(Pixel coordinate grounding data)
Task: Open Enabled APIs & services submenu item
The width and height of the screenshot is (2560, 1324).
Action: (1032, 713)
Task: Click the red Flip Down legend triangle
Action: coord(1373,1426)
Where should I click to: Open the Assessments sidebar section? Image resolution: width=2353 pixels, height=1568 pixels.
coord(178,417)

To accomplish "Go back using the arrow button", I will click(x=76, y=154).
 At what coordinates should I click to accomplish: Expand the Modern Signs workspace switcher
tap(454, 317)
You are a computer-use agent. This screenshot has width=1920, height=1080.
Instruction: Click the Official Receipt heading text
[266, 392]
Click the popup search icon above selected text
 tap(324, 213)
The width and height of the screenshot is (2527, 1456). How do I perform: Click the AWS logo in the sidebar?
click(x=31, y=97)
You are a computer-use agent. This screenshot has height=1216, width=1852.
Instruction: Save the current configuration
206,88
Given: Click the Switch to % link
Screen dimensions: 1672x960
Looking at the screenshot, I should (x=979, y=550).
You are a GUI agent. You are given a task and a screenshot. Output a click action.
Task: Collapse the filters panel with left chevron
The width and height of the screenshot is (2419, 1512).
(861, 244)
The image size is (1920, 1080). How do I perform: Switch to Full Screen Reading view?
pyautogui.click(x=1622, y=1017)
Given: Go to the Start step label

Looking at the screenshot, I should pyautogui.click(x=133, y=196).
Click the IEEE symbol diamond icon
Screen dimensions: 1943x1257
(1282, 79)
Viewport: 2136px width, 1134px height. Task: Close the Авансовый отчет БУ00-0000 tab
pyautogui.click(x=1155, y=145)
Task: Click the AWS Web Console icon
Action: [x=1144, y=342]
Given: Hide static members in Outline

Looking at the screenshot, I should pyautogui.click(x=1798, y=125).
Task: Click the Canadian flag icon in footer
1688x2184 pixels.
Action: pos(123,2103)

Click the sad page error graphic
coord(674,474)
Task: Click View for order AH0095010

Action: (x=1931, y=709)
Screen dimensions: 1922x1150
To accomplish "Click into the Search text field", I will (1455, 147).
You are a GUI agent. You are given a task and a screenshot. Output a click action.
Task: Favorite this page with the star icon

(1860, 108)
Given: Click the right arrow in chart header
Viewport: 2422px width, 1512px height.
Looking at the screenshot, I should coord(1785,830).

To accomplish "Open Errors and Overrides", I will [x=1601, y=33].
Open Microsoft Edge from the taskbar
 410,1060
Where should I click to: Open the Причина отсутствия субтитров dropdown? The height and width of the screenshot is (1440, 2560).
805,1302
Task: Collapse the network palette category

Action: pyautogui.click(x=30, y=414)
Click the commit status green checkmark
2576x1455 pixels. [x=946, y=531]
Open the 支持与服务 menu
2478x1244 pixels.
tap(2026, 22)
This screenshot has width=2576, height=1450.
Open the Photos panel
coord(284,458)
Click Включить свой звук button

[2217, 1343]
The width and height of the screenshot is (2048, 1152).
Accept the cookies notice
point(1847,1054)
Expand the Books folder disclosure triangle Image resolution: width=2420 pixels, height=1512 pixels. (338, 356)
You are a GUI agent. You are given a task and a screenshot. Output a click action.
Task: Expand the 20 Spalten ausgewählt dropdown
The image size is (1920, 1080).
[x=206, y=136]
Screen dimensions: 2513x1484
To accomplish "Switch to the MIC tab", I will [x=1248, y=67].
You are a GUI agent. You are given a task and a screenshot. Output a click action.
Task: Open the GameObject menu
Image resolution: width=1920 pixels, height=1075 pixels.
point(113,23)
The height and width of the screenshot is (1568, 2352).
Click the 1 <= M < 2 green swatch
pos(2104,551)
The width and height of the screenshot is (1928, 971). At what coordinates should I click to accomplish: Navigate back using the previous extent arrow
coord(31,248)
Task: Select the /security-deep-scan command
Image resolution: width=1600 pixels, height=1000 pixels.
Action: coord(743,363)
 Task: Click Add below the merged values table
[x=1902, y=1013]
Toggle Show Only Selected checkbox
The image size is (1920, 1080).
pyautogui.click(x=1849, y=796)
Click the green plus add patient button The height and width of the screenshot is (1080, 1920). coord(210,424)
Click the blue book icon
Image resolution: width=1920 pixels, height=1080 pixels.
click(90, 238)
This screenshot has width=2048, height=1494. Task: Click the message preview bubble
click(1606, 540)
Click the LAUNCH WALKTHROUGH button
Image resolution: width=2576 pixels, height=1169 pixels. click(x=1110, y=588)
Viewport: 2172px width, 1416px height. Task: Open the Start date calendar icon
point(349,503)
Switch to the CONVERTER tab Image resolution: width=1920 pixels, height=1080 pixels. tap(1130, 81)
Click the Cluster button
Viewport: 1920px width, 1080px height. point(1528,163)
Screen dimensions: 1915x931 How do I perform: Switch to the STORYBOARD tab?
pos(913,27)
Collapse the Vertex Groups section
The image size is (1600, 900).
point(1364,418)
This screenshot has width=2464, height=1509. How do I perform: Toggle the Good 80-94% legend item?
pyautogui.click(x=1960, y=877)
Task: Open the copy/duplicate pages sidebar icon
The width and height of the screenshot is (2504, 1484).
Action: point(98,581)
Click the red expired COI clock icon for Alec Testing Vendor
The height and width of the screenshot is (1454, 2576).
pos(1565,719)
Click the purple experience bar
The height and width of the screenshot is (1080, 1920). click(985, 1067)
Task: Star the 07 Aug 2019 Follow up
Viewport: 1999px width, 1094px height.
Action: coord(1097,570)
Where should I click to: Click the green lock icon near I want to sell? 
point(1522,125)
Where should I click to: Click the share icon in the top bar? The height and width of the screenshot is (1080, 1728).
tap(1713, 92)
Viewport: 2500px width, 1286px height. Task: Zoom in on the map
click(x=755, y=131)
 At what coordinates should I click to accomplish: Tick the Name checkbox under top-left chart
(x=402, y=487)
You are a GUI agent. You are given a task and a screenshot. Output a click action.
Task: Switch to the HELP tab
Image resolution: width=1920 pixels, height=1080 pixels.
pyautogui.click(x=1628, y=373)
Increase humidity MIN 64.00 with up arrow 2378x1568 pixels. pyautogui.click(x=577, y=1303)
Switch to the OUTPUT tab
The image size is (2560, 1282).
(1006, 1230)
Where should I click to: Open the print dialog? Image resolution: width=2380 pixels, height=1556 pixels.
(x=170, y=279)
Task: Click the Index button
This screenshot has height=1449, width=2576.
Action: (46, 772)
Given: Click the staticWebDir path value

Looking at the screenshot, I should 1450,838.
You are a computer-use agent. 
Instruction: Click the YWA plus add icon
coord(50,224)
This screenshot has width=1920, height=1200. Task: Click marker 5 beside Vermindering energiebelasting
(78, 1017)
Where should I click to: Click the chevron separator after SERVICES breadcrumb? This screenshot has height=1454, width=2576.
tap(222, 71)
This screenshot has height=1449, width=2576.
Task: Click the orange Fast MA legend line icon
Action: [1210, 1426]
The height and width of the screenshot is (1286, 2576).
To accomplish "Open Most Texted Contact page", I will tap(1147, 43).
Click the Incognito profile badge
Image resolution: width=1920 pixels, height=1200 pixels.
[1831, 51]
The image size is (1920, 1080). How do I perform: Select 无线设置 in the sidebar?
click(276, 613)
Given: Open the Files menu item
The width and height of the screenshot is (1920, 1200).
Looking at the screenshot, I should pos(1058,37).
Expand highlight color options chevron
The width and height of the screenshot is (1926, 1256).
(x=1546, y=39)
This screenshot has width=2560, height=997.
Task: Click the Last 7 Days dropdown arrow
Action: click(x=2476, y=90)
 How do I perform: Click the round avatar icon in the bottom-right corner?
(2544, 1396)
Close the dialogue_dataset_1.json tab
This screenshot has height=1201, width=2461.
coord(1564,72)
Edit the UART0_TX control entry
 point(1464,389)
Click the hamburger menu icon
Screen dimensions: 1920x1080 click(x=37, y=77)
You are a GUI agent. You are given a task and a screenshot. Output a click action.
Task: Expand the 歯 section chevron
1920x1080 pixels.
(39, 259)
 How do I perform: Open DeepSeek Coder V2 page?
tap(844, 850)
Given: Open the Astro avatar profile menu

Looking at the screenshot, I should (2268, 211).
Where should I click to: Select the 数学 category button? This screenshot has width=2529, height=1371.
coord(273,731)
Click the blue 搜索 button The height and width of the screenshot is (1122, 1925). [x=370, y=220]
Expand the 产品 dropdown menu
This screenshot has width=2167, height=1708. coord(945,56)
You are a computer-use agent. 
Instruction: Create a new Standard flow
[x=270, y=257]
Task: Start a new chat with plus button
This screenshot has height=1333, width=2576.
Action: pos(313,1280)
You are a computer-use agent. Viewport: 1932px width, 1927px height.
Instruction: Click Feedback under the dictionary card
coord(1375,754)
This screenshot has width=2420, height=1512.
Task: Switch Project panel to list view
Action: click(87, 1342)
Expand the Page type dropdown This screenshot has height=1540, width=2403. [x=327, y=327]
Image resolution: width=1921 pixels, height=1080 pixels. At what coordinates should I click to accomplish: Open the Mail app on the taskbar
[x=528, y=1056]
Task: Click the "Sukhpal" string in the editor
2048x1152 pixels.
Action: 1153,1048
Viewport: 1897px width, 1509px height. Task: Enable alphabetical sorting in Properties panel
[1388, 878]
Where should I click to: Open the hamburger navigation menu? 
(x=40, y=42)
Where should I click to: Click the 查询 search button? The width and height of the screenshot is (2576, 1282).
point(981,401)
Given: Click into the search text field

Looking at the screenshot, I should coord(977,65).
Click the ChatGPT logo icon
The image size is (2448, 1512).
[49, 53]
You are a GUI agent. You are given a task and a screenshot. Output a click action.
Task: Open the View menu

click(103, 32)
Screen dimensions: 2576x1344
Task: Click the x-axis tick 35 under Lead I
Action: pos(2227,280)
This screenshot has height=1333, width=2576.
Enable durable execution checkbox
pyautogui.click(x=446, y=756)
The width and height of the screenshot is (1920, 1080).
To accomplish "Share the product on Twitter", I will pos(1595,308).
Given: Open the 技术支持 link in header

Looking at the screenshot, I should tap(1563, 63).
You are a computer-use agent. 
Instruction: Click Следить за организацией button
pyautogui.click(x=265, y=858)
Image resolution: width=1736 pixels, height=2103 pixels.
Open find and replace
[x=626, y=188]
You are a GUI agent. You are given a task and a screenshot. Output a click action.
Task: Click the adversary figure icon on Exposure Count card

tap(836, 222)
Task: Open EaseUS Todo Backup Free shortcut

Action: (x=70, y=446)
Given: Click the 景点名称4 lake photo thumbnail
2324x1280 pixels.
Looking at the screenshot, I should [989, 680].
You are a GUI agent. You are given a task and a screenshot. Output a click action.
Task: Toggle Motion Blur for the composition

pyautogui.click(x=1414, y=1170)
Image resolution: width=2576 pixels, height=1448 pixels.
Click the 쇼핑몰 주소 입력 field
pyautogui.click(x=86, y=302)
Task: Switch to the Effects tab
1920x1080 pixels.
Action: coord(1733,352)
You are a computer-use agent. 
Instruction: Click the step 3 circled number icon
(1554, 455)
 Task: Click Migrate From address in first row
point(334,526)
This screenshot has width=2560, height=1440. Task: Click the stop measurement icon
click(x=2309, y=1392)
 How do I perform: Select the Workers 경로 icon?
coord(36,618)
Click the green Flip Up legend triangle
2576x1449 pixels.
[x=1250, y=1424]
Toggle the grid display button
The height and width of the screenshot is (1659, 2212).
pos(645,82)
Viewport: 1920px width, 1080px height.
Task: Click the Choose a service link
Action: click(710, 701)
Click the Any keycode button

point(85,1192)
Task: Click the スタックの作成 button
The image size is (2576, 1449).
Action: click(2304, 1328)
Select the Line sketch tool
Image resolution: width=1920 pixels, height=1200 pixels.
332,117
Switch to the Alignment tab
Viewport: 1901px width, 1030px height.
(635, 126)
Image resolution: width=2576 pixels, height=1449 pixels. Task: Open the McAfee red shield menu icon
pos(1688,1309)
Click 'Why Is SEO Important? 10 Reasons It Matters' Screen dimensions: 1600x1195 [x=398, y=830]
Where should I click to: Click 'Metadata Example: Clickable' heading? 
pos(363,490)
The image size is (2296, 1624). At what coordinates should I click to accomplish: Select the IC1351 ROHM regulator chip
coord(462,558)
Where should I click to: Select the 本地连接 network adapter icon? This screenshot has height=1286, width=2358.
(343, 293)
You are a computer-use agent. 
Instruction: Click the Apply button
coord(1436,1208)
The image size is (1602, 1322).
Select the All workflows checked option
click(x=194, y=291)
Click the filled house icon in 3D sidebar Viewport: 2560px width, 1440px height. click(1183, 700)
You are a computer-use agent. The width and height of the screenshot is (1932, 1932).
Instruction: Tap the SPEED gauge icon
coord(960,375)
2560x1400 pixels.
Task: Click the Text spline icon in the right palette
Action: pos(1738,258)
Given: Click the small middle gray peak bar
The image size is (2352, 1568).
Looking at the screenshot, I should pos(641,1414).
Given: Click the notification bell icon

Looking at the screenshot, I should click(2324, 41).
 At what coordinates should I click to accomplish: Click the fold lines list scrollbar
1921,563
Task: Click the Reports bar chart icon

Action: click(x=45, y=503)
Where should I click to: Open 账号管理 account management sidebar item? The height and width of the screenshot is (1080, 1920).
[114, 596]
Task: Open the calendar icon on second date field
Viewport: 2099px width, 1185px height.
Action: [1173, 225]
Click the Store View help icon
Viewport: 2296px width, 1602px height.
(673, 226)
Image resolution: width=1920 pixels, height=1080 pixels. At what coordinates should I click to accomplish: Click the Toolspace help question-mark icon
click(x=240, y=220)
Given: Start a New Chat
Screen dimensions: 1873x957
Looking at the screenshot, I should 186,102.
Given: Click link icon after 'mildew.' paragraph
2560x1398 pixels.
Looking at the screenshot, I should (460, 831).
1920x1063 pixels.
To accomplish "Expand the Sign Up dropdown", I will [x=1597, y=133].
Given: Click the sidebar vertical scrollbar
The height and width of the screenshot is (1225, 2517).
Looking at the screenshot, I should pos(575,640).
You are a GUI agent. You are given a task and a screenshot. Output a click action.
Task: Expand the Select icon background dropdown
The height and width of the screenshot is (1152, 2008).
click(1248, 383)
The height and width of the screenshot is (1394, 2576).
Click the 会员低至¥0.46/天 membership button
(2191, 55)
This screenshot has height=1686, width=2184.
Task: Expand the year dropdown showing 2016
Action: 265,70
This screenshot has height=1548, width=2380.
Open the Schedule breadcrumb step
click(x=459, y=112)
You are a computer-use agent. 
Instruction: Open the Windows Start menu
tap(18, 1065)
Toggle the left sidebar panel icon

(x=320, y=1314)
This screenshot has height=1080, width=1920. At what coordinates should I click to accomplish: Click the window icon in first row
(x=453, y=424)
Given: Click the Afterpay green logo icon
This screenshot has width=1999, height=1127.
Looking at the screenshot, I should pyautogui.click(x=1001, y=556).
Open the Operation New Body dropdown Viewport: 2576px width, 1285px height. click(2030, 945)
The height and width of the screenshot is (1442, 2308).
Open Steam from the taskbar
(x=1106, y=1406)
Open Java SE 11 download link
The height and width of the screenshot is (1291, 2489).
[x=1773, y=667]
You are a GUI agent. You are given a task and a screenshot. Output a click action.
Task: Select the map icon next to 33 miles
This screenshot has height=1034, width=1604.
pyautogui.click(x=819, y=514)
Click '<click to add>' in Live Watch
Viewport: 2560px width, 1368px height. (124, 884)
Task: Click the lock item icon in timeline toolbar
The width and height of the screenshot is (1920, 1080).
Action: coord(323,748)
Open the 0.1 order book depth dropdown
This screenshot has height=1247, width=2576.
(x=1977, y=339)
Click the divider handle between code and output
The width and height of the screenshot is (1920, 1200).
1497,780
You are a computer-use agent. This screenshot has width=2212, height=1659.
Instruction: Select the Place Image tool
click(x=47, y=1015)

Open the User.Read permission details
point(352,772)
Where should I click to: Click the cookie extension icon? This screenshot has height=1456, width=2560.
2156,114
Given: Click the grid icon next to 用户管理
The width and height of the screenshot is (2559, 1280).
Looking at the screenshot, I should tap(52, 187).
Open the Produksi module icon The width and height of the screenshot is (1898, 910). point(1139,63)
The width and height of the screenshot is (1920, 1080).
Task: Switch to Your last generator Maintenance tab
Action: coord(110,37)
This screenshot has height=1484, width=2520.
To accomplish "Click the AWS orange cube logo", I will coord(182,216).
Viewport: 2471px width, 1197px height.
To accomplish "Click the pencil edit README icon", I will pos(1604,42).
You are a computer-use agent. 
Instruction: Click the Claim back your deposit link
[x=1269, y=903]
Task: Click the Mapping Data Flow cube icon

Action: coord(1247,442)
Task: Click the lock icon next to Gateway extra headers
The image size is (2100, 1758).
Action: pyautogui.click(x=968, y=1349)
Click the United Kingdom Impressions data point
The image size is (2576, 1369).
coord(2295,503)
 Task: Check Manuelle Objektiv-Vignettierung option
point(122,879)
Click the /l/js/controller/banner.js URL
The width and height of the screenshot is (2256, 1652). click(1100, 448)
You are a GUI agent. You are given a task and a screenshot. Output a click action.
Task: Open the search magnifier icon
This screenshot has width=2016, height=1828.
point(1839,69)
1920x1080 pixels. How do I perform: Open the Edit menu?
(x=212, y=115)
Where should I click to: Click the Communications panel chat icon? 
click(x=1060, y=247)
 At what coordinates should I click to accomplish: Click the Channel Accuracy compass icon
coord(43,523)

## WORK INSTRUCTIONS
Your answer must be the lines from the first line of the entries above through the line that contains "Given: Click the Switch to % link", written out exactly.

## FINISHED EXERCISE
Task: Open Enabled APIs & services submenu item
The width and height of the screenshot is (2560, 1324).
Action: (1032, 713)
Task: Click the red Flip Down legend triangle
Action: coord(1373,1426)
Where should I click to: Open the Assessments sidebar section? Image resolution: width=2353 pixels, height=1568 pixels.
coord(178,417)

To accomplish "Go back using the arrow button", I will click(x=76, y=154).
 At what coordinates should I click to accomplish: Expand the Modern Signs workspace switcher
tap(454, 317)
You are a computer-use agent. This screenshot has width=1920, height=1080.
Instruction: Click the Official Receipt heading text
[266, 392]
Click the popup search icon above selected text
 tap(324, 213)
The width and height of the screenshot is (2527, 1456). How do I perform: Click the AWS logo in the sidebar?
click(x=31, y=97)
You are a computer-use agent. This screenshot has height=1216, width=1852.
Instruction: Save the current configuration
206,88
Given: Click the Switch to % link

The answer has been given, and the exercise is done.